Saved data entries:

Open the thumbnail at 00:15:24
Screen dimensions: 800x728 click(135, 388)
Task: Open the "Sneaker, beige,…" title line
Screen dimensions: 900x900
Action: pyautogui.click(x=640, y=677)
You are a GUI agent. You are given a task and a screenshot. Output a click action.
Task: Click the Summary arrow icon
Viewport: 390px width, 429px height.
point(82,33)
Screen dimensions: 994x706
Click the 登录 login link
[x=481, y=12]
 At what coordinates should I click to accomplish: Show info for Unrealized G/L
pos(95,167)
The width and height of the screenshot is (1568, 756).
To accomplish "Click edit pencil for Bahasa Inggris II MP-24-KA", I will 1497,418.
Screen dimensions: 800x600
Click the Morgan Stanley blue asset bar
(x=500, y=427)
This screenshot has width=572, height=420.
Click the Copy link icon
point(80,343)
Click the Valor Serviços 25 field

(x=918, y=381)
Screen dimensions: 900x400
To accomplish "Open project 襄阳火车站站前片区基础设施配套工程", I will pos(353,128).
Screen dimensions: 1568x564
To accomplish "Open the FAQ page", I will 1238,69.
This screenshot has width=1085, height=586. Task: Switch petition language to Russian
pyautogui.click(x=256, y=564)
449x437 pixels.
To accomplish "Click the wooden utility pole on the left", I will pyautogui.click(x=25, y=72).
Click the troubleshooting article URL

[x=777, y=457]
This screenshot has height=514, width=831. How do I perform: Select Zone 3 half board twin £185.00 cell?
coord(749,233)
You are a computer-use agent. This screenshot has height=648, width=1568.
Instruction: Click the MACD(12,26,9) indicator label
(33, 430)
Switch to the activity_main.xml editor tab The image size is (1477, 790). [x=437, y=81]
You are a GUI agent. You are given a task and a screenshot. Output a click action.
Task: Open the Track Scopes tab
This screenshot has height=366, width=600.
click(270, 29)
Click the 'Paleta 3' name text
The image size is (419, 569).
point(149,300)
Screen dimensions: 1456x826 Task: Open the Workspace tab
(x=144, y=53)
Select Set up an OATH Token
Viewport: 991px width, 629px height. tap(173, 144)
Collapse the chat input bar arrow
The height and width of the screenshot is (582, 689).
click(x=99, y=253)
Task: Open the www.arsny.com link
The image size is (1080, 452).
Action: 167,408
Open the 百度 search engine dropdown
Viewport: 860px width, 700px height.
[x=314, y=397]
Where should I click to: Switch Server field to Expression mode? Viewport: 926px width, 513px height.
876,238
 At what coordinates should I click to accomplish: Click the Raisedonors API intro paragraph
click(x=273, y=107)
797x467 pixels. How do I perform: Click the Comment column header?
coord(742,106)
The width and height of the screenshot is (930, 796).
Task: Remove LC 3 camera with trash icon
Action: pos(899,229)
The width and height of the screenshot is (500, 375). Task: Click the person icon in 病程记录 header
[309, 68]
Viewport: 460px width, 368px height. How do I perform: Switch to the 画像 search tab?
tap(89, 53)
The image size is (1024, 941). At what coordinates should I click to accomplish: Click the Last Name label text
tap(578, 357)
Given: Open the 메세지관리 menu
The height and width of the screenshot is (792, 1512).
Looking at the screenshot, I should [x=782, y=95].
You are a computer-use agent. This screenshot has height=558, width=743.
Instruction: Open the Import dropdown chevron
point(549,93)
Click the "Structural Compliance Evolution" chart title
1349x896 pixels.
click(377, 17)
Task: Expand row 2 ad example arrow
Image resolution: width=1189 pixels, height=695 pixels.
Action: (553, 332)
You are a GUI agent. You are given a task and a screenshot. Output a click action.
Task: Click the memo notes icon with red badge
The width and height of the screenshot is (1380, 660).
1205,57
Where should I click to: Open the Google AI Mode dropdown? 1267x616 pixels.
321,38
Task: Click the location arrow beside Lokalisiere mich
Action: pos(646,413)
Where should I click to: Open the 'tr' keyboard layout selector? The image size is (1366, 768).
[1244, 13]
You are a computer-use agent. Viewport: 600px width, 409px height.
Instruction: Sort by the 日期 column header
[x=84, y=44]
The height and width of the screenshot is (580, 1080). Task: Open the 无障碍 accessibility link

WHAT TO DO ▸ Reproduce verbatim only the lines from the one holding "The width and height of the screenshot is (500, 375)." through the end of the records.

TASK SOLUTION ▸
The width and height of the screenshot is (500, 375). Task: Click the person icon in 病程记录 header
[309, 68]
Viewport: 460px width, 368px height. How do I perform: Switch to the 画像 search tab?
tap(89, 53)
The image size is (1024, 941). At what coordinates should I click to accomplish: Click the Last Name label text
tap(578, 357)
Given: Open the 메세지관리 menu
The height and width of the screenshot is (792, 1512).
Looking at the screenshot, I should [x=782, y=95].
You are a computer-use agent. This screenshot has height=558, width=743.
Instruction: Open the Import dropdown chevron
point(549,93)
Click the "Structural Compliance Evolution" chart title
1349x896 pixels.
click(377, 17)
Task: Expand row 2 ad example arrow
Image resolution: width=1189 pixels, height=695 pixels.
Action: (553, 332)
You are a GUI agent. You are given a task and a screenshot. Output a click action.
Task: Click the memo notes icon with red badge
The width and height of the screenshot is (1380, 660).
1205,57
Where should I click to: Open the Google AI Mode dropdown? 1267x616 pixels.
321,38
Task: Click the location arrow beside Lokalisiere mich
Action: pos(646,413)
Where should I click to: Open the 'tr' keyboard layout selector? The image size is (1366, 768).
[1244, 13]
You are a computer-use agent. Viewport: 600px width, 409px height.
Instruction: Sort by the 日期 column header
[x=84, y=44]
The height and width of the screenshot is (580, 1080). Task: Open the 无障碍 accessibility link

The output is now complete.